Cloud mining has been a popular front for Ponzi schemes, investment frauds where old customers or investors are paid with the money of new customers. In the case of cloud mining Ponzi schemes, bitcoins to pay old contracts are furnished from the payment of new customers. Ponzi schemes tend to collapse when the flow of new customers dries up, or when a large number of customers try to cash out. Cloud mining is a particularly appealing target for Ponzi schemes because the second failure case, cashing out, is not an option for those holding mining contracts. The contracts stipulate a return of bitcoins determined by hash rate. This means Ponzi scheme operators only need to keep recruiting new users for as long as possible. Bitcointalk user Puppet points out a set of 7 useful criteria for spotting cloud mining scams. Out of the 42 operations puppet examines, they identify 30 operations as scams, 14 of which have already ceased operation.

Yet cloud mining persists. That so many cloud mining operations end up being scams may appeal to our basic business intuition. Compare a cloud miner to a traditional bitcoin miner. A traditional bitcoin miner mines bitcoins and sells them on the exchange at their current market rate. It seems that the only way for a cloud miner to do better than a traditional bitcoin miner selling bitcoins at market price is at the expense of the cloud mining customer. It appears there is no way for both cloud miner and their customer to walk away better off.

Yet cloud mining and at least some interest in cloud mining persists. I would like to offer some possible scenarios where cloud mining may deliver the hashes that customers order.

Hired guns? Papers that propose attacks against bitcoin often pose “An attacker with X% of the hash power could do Y.” For example, in selfish mining, as first described by Eyal et al, with 33% of the mining power an attacker could force the rest of the network to mine on top of their blocks. Cloud miners could be used for block withholding attacks too. An important feature of many of these attacks is that the mining power need not be used all the time. These attacks would require flexibility in the mining software the attackers are using, as most off the shelf mining software (thankfully) does not have these attacks built in. Most cloud mining set ups I have looked at don’t allow for enough flexibility to launch attacks, nor are the contract periods on most services short enough. Cloud mining customers typically have a simple web interface, and in the best case are able to chose which pools they join, but they do not have any sort of scriptable direct interface to the mining hardware. At the moment, cloud miners are probably not supporting themselves by executing attacks for others.

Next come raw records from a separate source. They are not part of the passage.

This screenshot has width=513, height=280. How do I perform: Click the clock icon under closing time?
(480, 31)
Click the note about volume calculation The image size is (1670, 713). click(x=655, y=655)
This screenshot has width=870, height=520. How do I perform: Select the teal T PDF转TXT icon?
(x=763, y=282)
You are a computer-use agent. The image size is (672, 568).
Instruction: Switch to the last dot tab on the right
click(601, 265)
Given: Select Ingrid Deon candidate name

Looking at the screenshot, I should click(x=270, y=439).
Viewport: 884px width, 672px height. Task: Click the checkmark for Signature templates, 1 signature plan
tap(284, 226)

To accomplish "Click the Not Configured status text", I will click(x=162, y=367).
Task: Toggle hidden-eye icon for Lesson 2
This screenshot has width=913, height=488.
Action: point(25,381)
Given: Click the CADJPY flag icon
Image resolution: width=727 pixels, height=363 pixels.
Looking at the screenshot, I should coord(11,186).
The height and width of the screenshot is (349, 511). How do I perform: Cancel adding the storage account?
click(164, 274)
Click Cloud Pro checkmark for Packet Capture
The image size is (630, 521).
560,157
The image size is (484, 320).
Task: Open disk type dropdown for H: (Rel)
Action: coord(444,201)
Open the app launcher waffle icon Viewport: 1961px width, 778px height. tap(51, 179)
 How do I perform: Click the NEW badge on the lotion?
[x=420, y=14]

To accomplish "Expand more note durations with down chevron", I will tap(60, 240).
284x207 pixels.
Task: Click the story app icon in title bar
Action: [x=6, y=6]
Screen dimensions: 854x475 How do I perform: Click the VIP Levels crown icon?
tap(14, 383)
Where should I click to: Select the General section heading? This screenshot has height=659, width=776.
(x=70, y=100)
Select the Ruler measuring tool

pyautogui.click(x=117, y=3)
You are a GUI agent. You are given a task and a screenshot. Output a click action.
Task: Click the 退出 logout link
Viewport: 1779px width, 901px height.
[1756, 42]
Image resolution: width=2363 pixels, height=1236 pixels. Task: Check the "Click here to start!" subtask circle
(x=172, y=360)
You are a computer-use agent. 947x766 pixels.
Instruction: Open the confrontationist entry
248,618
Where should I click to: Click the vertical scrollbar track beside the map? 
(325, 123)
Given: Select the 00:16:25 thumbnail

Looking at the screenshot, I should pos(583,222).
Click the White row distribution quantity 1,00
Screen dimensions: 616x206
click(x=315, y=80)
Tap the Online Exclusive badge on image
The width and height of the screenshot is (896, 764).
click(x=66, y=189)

Regulatory loophole? Individuals may try to use cloud mining to circumvent Bitcoin regulations, such as know-your-customer. If I want to turn my dollars into bitcoins, I can buy bitcoins at an exchange, but that exchange would have to know my true identity in order to comply with regulations. Unscrupulous individuals may not want to link their identity and cash flow reported to the government. Cloud mining operators and unscrupulous customers may try to skirt these regulations by claiming cloud mining operations are not exchanges or banks, rather they merely rent computer hardware like any cloud computing provider, meaning they do not need to comply with banking regulation. It is unlikely this would be viable long term, or even short term, as regulators would become wise to these sorts of regulatory loopholes and close. This paragraph is the most speculative on my part, as I am neither a regulator nor a lawyer, so I don’t have expertise to draw on from either of those fields.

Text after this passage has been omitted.